Миллионы компьютерщиков по всему миру заняты чем-то своим, все вместе участвуя в грандиозном столпотворении. Навозная куча дает кров и стол малым мира сего, и можно жить в киселе и питаться киселем. Время от времени случаются трагедии, когда что-то выходит из моды, и водопой пересыхает, а у другой кормушки уже слишком тесно, и надо вымирать. Но кому до этого дело? — атмосфера всеобщей суеты прекрасна и удивительна.

Робкий вопрос: а нельзя ли все-таки обойтись одним универсальным языком, хотя бы в качестве языка междупрограммного общения? Ответ: нельзя. По тем же причинам, по которым невозможно утверждение единого международного языка. Есть группы людей с весьма различными интересами, и многообразие языков — одно из орудий конкурентной борьбы. Пока люди разделены на нации и классы, пока они не доросли до разумности и живут по животным законам, — они будут говорить на разных языках. В частности, профессиональный жаргон охраняет привилегии и выращивает снобизм некоторого сообщества — и он же может погубить это сообщество в изменившейся социальной среде. Дайте программистам возможность вырваться из вавилонского плена — большинство останется сидеть в своей норе, и это их единственная универсалия.

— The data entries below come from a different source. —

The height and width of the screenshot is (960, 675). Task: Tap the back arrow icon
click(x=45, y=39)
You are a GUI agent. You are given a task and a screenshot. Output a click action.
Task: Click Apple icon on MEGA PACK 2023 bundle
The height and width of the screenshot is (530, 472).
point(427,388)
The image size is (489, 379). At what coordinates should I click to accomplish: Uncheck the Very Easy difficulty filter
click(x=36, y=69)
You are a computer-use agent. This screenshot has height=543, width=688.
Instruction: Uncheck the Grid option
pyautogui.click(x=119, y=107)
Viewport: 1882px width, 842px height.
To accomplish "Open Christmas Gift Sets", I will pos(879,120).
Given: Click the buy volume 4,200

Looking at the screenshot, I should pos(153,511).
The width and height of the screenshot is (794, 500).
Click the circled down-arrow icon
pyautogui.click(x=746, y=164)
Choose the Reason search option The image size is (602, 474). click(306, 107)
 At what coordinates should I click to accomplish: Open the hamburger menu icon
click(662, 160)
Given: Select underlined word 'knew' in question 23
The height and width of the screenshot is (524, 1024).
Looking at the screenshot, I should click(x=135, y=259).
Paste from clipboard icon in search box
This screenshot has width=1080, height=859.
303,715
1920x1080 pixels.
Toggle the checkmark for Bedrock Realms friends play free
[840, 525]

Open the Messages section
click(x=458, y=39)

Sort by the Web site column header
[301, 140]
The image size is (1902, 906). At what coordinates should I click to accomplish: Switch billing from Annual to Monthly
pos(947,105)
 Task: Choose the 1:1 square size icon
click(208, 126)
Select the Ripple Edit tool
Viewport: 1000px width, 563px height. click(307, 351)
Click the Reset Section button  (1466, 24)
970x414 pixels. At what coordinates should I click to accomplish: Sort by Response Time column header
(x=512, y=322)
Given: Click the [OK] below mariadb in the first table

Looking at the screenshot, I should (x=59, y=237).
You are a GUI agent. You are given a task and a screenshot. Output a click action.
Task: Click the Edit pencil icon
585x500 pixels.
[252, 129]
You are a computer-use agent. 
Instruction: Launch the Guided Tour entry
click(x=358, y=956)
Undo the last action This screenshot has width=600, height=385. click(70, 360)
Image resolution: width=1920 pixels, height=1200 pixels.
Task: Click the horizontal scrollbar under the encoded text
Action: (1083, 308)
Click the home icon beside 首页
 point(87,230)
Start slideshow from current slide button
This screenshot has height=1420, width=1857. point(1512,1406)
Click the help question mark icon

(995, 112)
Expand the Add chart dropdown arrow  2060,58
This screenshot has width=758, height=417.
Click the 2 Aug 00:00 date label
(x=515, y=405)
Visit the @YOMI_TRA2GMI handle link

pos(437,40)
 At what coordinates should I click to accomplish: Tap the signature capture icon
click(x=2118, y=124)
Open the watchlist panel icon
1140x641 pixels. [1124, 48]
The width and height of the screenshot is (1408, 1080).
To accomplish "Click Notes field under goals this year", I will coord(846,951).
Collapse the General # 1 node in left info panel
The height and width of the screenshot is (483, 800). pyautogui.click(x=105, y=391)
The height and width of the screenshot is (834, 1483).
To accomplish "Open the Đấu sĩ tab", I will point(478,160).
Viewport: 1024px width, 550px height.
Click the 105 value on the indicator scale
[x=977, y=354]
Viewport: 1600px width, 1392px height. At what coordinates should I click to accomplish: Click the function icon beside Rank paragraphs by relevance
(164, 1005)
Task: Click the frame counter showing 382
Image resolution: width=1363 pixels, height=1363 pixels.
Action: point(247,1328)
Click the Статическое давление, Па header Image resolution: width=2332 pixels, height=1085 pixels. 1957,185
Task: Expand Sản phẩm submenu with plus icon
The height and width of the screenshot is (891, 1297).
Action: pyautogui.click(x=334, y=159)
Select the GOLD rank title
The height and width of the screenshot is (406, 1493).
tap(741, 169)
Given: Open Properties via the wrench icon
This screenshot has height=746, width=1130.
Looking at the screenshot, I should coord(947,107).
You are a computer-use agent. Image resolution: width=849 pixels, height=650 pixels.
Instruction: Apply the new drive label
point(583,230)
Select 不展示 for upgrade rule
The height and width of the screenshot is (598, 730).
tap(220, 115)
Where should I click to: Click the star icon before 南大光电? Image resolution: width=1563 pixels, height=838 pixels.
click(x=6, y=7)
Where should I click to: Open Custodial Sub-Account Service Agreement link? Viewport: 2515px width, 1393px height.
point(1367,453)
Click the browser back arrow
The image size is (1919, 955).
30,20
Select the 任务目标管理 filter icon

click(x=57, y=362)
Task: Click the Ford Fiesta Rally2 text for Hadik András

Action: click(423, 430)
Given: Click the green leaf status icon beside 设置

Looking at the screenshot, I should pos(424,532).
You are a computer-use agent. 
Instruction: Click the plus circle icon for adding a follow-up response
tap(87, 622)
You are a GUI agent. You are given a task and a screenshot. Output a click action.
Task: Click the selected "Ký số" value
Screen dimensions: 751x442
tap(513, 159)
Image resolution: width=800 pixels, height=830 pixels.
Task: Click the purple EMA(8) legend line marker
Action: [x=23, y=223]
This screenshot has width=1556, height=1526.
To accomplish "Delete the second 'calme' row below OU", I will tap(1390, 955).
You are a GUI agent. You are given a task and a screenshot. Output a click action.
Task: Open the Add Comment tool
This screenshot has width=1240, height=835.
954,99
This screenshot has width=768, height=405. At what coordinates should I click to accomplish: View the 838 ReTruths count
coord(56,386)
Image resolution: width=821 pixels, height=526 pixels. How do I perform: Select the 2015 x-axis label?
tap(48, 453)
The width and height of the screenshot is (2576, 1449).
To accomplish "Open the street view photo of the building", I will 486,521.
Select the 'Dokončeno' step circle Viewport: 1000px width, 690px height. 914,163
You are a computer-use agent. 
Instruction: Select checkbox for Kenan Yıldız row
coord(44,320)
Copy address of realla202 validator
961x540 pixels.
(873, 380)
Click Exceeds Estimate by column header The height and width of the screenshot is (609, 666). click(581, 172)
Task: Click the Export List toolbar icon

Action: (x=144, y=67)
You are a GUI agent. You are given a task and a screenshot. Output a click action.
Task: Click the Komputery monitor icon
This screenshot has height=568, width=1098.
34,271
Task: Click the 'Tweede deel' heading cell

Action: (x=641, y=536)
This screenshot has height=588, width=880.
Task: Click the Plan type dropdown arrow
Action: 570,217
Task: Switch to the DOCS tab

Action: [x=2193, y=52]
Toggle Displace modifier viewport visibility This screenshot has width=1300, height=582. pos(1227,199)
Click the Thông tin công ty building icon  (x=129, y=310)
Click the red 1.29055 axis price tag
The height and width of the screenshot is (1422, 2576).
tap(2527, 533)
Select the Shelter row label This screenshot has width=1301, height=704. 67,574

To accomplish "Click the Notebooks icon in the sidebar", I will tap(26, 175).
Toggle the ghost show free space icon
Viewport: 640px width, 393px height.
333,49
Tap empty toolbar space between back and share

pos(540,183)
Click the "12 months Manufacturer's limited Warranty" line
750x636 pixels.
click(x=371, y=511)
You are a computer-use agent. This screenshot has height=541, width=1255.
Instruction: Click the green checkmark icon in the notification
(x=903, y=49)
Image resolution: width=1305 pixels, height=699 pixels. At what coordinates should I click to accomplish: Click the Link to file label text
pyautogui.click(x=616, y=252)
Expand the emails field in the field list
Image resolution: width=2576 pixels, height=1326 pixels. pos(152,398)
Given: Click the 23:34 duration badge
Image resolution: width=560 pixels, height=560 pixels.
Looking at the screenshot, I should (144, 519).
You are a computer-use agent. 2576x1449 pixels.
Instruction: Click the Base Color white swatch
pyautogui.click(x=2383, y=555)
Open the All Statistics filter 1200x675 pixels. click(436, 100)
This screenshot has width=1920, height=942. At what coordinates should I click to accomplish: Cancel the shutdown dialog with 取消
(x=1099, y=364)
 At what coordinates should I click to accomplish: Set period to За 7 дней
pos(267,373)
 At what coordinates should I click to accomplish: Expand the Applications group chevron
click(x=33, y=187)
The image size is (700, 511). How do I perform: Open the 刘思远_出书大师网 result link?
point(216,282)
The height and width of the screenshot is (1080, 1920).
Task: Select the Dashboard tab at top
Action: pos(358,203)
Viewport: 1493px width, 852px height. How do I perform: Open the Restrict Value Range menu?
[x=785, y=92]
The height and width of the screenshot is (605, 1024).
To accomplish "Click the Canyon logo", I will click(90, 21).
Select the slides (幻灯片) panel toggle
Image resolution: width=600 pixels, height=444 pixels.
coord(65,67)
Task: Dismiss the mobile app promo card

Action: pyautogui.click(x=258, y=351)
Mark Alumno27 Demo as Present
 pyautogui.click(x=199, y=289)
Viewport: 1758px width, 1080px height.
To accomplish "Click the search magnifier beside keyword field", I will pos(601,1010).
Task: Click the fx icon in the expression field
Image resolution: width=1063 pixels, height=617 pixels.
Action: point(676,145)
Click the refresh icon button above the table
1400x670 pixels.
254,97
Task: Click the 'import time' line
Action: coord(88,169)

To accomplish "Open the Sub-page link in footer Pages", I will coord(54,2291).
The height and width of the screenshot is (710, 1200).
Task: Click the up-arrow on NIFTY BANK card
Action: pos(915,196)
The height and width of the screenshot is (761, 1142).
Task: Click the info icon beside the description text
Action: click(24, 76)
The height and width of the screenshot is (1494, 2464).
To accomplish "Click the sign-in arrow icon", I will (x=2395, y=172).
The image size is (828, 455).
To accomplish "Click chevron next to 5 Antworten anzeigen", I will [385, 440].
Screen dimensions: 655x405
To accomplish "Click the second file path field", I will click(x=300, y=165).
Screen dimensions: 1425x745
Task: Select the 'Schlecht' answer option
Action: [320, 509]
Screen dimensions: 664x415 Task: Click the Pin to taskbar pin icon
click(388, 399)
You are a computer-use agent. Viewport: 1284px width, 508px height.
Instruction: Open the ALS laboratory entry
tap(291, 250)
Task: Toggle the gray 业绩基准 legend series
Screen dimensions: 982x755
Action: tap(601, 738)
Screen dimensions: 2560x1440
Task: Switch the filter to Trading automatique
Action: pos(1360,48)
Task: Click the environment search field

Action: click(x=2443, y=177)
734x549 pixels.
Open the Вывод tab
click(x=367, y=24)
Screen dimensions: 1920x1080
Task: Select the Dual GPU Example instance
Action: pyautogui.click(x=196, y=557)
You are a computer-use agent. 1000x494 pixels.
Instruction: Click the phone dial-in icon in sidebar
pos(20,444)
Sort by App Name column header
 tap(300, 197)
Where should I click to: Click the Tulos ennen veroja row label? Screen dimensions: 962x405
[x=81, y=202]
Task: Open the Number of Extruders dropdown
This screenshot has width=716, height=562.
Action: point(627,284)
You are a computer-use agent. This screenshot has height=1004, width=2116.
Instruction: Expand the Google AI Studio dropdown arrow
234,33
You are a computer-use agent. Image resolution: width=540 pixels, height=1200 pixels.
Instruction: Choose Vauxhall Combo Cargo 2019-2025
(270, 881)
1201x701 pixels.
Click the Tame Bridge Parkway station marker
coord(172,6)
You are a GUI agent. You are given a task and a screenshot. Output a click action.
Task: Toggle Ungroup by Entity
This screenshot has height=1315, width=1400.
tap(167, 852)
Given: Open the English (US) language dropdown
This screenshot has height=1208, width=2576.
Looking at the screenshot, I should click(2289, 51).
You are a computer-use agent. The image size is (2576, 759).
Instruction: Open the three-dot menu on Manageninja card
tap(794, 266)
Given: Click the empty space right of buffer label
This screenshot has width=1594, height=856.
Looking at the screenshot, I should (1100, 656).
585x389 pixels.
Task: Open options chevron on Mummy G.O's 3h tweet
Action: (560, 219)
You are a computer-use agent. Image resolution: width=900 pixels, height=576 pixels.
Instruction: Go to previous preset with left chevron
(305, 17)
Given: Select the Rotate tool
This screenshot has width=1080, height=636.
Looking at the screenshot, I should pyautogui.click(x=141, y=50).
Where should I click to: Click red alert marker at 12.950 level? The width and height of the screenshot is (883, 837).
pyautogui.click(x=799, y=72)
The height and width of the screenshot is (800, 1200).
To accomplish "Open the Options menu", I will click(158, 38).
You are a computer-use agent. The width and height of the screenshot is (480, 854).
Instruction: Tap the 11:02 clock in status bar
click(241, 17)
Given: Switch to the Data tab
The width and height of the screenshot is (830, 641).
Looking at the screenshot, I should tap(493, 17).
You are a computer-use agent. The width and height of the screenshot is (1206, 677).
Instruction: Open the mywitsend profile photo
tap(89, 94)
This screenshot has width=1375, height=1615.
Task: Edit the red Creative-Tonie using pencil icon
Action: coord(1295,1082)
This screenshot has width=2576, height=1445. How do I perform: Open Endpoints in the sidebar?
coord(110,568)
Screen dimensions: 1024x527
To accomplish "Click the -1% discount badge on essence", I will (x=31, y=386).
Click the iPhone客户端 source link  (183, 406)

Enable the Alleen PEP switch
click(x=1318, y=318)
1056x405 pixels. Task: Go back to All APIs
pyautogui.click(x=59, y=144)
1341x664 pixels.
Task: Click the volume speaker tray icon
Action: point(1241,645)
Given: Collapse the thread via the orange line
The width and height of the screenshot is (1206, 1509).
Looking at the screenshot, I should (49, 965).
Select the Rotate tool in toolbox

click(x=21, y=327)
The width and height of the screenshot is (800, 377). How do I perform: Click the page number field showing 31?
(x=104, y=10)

Каждый язык для чего-то удобен, для чего-то не очень. Универсальный язык не удобен ни для чего — но зато он может выразить гораздо больше, чем любой специализированный язык, и даже то, для чего пока не придумали особого жаргона. Насколько выигрыш в эффективности оправдывает языковой хаос — еще вопрос. Смотря что считать эффективностью. Человеческая деятельность меняется — технологии устаревают. Универсальный язык обеспечил бы плавный переход от одних концепций программирования к другим, разумное сочетание разных возможностей в рамках единой среды.

В качестве иллюстрации можно уподобить эволюцию компьютерных языков животной борьбе за существование. Мутации могут дать адаптивные преимущества одному из сожительствующих видов — и тогда этот вид быстро захватывает все доступные экологические ниши, вытесняя другие виды и ставя их зачастую на грань вымирания. Единственное ограничение тут — существование естественных врагов, пресекающих слишком активное размножение. Появление человека как универсально приспособленного вида привело к гибели многих биологических сообществ, и постепенно разрушает оставшиеся. Дикий человек изменяет свою среду стихийно, ради сиюминутной потребности, — и придумывает невероятно действенны приспособления для того, чтобы подогнать мир под себя. Когда обнаруживается вредный побочный эффект — изобретаются приспособления для его нейтрализации, опять же без оглядки на возможные последствия. Последнее время сохранение биологического разнообразия стало модой — и, скажем, болото в черте города — это уже не проклятье, а достижение цивилизации. Наряду с экономической конкуренцией, это еще одно проявление нашей дикости: не умеет пока человек создавать полноценные экосистемы — и потому трясется над существующими.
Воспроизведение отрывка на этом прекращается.